* **What the task requires**:
Collect every line in the items below that contains the string "Производство". Treat uppercase and lowercase letters as different.

--- The data ---

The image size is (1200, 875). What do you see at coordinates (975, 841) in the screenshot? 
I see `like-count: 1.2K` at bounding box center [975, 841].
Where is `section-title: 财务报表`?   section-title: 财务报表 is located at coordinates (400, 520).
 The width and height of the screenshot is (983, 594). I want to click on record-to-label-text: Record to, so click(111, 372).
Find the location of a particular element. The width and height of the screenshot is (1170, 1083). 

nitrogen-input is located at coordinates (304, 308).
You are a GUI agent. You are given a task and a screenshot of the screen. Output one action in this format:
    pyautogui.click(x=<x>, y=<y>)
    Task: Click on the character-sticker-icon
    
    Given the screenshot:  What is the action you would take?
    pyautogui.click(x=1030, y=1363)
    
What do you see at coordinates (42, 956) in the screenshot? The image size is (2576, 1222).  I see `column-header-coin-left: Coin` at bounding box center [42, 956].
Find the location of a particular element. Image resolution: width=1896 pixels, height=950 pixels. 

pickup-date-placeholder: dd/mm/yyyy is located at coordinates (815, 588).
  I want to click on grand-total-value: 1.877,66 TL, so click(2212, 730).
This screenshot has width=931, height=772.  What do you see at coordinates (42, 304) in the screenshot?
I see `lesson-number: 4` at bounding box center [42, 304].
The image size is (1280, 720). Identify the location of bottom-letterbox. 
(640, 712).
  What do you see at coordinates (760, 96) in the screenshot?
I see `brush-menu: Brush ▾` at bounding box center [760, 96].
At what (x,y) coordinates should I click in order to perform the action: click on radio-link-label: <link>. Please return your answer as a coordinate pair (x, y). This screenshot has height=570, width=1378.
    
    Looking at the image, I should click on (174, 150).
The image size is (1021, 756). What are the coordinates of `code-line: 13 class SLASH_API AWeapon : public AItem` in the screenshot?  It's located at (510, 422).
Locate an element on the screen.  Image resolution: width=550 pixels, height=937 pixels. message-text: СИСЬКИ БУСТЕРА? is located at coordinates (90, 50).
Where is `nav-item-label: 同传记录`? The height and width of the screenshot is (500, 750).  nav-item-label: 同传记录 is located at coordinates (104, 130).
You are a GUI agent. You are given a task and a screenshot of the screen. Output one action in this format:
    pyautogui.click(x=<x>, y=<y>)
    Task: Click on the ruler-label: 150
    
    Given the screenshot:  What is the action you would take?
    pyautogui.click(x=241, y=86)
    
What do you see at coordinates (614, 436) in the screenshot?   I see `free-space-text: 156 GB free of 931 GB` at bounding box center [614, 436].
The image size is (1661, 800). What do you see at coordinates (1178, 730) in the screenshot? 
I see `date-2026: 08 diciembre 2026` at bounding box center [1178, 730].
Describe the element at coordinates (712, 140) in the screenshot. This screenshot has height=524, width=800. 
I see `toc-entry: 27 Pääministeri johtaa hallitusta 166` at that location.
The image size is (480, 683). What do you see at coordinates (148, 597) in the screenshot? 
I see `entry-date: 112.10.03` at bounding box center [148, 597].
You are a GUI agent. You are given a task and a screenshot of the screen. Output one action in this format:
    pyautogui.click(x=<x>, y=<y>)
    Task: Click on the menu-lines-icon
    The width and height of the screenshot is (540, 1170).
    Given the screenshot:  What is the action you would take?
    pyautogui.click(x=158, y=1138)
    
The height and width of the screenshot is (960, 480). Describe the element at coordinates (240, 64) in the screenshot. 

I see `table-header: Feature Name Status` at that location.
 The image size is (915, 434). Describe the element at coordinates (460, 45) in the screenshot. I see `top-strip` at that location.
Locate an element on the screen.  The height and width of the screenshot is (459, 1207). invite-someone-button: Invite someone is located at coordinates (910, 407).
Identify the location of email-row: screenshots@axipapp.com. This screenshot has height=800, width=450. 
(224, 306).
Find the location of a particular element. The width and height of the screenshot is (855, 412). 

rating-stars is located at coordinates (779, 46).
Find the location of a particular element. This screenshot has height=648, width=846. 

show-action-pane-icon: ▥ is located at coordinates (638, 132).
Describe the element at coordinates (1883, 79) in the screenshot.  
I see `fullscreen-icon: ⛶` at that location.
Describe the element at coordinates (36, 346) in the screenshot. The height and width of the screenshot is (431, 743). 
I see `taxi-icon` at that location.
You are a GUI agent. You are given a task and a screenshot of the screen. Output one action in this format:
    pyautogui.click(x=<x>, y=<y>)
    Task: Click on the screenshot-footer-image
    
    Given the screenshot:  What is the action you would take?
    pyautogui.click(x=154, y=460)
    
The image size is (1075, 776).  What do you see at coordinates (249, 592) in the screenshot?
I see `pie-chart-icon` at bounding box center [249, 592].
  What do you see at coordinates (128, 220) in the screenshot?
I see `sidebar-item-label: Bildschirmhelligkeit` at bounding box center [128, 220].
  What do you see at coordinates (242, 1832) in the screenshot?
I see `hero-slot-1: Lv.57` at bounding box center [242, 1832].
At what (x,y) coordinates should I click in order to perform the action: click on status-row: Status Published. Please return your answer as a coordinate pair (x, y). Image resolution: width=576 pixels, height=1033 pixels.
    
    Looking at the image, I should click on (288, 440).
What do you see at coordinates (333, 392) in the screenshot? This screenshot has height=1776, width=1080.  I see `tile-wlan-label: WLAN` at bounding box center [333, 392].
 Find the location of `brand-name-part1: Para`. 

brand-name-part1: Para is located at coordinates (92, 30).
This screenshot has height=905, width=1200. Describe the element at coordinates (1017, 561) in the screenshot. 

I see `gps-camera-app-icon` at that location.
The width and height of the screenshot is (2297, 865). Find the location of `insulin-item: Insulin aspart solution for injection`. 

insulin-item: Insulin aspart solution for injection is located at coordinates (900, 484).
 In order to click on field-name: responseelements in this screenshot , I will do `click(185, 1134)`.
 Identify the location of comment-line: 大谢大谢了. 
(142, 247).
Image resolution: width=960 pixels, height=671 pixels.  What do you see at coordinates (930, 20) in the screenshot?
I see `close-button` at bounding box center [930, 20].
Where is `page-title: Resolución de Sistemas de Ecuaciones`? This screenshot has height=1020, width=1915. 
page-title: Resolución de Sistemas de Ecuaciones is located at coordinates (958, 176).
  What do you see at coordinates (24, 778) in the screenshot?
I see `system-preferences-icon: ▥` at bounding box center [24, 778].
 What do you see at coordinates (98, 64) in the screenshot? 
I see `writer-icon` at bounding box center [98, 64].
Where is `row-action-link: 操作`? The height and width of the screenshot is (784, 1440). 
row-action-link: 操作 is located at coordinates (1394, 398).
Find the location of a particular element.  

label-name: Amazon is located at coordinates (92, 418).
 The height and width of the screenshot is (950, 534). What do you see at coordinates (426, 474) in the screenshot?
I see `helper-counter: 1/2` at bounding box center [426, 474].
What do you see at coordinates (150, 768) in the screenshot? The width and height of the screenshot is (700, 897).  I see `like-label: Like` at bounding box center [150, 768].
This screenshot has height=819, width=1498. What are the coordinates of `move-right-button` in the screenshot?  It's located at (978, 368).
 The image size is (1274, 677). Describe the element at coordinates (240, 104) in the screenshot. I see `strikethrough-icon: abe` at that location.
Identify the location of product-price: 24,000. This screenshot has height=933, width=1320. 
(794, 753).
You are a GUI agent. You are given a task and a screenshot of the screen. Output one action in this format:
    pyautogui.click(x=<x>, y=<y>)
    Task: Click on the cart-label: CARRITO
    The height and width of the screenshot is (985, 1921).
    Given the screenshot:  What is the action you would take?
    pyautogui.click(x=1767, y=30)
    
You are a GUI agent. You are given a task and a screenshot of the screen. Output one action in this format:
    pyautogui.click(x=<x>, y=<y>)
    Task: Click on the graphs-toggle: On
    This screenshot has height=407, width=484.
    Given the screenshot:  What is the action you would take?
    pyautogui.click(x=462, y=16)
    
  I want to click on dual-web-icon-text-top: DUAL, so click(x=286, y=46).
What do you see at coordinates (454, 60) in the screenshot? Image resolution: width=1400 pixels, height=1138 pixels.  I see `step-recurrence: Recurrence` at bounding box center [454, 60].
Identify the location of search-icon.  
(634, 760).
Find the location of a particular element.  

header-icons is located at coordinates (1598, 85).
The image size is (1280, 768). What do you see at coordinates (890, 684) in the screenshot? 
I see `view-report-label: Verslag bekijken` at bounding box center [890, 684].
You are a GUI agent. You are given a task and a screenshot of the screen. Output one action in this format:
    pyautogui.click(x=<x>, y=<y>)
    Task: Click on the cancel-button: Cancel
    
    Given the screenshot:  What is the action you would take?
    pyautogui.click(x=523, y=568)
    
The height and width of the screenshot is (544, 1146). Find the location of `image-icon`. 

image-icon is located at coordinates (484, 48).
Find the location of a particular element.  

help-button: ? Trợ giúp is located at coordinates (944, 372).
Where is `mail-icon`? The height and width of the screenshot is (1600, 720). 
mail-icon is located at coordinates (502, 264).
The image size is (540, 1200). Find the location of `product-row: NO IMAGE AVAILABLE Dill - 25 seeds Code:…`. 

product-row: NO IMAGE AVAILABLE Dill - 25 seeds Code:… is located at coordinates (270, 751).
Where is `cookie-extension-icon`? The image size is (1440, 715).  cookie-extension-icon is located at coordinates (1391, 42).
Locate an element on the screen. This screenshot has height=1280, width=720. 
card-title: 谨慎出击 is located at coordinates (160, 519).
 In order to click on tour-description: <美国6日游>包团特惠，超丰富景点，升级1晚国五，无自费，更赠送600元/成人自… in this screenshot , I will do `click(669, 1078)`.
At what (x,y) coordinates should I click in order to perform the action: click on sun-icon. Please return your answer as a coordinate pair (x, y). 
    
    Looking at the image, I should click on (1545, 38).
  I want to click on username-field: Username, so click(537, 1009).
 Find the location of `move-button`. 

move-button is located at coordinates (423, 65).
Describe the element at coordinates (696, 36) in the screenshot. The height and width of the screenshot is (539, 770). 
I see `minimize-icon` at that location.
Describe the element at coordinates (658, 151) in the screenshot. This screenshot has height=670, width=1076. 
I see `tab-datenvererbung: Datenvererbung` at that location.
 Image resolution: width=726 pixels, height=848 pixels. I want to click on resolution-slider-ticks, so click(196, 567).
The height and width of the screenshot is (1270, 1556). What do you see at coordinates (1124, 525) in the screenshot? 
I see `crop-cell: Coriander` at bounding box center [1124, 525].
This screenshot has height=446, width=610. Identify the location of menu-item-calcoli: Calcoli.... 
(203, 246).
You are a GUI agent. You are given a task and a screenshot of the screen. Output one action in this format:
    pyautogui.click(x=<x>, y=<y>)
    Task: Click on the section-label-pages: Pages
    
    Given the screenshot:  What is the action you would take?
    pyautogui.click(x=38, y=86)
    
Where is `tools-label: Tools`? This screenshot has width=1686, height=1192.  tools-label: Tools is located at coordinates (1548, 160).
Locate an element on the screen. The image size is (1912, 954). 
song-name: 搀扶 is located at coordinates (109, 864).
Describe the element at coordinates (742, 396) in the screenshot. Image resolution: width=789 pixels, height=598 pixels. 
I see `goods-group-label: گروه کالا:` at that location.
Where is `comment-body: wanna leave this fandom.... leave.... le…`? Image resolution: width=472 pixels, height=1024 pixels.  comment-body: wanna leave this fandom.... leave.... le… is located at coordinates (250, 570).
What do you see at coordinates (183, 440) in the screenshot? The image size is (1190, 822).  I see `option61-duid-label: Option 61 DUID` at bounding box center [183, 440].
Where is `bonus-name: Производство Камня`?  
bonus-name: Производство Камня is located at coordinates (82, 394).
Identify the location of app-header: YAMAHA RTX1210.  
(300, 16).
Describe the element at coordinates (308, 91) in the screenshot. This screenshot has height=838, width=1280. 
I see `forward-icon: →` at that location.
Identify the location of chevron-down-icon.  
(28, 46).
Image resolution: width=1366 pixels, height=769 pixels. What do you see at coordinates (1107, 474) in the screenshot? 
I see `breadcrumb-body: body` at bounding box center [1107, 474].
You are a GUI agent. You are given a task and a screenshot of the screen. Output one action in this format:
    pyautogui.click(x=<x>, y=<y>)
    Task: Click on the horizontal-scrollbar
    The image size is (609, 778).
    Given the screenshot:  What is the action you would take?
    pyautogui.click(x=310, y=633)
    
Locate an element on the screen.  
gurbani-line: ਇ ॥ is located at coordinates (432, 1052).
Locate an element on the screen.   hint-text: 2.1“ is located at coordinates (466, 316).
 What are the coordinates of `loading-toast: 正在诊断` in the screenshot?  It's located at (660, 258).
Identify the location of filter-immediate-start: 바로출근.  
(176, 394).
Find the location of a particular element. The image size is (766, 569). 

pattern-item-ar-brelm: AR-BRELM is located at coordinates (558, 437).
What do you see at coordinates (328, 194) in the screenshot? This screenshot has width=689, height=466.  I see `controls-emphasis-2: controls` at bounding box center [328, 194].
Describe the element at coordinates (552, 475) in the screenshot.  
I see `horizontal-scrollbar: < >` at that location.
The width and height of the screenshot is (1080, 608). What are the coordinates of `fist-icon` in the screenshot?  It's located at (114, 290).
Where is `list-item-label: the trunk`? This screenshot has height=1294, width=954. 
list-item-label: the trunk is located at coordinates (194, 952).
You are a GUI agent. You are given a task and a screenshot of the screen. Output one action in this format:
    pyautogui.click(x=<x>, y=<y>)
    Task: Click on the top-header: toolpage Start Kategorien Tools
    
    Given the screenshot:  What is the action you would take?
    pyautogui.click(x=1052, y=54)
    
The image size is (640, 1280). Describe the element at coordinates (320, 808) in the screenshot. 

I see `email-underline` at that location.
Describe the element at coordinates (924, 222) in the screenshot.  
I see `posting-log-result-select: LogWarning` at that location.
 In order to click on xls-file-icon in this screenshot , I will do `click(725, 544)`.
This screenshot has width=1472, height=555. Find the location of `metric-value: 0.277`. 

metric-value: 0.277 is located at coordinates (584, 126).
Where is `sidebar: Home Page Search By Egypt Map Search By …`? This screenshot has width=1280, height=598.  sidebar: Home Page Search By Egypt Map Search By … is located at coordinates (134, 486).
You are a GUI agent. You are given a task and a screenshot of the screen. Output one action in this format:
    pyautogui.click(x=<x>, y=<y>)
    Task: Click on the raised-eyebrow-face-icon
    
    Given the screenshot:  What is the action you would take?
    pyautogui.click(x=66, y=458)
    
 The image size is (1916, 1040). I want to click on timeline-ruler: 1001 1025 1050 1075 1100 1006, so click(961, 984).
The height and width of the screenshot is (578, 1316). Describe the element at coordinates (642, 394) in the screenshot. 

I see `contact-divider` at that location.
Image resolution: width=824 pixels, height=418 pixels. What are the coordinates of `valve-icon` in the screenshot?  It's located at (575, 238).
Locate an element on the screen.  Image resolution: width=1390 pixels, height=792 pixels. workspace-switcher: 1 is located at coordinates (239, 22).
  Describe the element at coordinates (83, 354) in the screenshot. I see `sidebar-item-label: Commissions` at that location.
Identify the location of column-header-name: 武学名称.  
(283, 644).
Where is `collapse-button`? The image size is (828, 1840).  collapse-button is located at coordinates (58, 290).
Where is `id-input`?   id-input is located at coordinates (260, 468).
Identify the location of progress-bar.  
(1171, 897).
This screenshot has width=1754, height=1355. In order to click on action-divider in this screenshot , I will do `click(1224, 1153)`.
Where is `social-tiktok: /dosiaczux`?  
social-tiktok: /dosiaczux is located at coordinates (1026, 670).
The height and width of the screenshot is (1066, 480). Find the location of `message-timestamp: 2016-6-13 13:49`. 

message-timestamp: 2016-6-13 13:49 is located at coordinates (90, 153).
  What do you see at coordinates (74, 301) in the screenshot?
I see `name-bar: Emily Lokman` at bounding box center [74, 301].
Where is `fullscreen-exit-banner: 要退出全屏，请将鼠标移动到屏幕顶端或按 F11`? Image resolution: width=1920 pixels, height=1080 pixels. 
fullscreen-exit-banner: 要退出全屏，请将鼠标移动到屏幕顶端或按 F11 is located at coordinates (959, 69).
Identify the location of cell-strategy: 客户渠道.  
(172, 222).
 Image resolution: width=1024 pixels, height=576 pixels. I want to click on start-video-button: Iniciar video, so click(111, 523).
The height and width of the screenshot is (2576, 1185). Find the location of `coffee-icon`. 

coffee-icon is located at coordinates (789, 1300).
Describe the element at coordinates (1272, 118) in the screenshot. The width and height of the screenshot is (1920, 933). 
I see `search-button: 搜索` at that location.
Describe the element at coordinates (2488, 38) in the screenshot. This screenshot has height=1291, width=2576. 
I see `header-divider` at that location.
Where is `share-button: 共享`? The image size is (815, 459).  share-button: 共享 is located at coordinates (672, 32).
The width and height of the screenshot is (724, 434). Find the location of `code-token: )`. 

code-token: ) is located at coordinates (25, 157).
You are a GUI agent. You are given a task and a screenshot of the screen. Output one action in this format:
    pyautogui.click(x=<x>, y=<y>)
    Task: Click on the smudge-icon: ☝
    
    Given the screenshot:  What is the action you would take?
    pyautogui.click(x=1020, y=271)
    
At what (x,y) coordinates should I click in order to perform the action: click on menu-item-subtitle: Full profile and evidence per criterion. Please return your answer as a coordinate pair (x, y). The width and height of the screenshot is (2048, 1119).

---

* **Answer for this exercise**:
Where is `bonus-name: Производство Камня`?  
bonus-name: Производство Камня is located at coordinates (82, 394).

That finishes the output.